QuantInt8MkldnnPass¶
- class paddle.fluid.contrib.slim.quantization.quant_int8_mkldnn_pass. QuantInt8MkldnnPass ( _scope=None, _place=None ) [source]
-
Convert QuantizationFreezePass generated IrGraph to MKL-DNN supported INT8 IrGraph. Following transformations did in this pass:
Convert int8 range weights with float32 data type, which are generated by the QuantizationFreezePass, to float32 range weights with float32 data type by using the corresponding scales. This conversion is because MKL-DNN INT8 conv2d kernel and mul kernel now only support float32 weights input, hence weights quantization will happen inside the conv2d and mul INT8 kernel.

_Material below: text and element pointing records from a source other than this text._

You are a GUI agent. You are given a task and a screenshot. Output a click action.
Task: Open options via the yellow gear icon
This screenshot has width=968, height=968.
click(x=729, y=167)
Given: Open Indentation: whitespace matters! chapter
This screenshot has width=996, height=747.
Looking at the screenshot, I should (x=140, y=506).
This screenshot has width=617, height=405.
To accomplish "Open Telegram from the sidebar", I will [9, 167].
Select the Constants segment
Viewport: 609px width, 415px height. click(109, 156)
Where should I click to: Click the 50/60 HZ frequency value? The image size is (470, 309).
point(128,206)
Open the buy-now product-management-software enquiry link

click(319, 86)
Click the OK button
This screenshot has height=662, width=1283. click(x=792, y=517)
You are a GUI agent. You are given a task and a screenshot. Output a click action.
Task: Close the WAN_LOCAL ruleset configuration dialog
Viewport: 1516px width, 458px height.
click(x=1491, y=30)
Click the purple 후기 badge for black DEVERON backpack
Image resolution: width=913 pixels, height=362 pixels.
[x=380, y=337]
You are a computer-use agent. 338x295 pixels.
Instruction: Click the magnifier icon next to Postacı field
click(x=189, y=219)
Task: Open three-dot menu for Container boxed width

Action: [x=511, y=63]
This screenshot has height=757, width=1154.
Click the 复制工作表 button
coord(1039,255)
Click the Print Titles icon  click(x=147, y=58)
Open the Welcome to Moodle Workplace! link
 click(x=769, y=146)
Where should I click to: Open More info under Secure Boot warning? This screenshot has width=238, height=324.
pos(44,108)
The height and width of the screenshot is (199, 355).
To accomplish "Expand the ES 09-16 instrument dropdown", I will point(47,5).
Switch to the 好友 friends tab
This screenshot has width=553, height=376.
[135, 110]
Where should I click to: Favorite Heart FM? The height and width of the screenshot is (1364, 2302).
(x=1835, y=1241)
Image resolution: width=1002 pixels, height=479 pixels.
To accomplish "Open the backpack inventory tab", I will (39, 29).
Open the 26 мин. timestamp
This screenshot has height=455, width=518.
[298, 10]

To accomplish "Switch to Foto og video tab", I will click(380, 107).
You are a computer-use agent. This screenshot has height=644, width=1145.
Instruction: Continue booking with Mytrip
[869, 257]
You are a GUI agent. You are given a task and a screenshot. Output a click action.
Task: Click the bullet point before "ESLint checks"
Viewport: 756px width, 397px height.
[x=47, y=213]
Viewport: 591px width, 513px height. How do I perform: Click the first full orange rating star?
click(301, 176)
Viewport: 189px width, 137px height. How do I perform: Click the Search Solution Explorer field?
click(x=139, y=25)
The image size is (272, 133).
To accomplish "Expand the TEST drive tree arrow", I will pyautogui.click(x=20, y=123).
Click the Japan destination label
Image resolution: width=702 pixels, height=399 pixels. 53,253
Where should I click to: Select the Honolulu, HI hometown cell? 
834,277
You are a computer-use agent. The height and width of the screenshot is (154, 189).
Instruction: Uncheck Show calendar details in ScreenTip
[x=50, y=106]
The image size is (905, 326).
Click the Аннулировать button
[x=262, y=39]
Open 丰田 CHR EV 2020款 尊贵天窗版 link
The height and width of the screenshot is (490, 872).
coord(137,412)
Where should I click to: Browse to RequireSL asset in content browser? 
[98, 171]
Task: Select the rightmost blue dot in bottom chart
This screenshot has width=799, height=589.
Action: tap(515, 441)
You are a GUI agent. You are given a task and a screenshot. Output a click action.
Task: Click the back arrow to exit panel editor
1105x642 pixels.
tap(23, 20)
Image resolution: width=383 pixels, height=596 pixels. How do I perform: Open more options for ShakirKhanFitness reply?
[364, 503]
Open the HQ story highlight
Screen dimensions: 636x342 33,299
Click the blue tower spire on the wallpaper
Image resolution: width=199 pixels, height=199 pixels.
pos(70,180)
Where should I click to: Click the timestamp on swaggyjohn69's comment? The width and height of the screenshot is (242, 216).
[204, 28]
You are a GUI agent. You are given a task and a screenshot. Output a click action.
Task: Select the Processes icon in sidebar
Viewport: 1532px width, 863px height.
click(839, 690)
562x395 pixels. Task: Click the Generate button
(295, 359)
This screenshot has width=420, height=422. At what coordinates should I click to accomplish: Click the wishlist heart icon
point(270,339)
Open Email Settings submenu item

Create the new conv2d or mul op with the converted weights and link its output to fake_dequantize_abs_max op’s output and set conv2d’s attribute “force_fp32 _output” as true
Transform fake_quantize_xx op to quantize op
Remove fake_dequantize_abs_max op
-
apply
(
graph
)
apply¶
-
Quantize the graph for running MKL-DNN INT8 inference. According to activation quantization type, the graph will transform fake quantize ops to quantize ops and remove the fake dequantize ops.
- Parameters
-
graph (IrGraph) – the applied graph.